### EXERCISE DETAILS
When the word "agent" shows up in a line of the data below, copy that whole line.

=== DATA SECTION ===

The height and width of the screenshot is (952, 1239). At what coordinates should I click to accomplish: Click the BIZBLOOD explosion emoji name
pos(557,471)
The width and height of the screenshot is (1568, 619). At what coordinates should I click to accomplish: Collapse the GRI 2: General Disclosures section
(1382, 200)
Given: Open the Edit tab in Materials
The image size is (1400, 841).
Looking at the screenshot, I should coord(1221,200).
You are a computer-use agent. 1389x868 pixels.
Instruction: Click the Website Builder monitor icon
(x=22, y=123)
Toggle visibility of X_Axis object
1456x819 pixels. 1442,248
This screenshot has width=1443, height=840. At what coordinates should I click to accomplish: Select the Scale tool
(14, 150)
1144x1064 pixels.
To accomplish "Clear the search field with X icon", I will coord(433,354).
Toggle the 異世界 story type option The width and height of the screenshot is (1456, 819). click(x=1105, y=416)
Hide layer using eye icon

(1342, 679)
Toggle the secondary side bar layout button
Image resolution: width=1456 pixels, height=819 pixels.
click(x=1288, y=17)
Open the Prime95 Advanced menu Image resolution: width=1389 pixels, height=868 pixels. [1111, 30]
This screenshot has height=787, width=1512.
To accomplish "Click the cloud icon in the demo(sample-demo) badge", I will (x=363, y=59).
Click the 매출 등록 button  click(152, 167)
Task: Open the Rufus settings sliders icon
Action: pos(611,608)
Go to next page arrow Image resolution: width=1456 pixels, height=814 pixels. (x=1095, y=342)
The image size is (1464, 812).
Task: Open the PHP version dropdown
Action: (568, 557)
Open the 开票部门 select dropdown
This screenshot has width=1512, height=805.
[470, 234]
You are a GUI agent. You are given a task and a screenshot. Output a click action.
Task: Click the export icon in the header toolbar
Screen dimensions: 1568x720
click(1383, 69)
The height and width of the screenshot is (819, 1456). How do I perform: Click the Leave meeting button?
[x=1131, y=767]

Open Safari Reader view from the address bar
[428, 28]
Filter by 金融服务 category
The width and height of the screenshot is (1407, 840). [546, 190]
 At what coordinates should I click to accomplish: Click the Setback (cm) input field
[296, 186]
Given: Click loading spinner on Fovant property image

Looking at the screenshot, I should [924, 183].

===

### OUTPUT OF THE EXERCISE
You are a computer-use agent. 1389x868 pixels.
You are a GUI agent. You are given a task and a screenshot. Output a click action.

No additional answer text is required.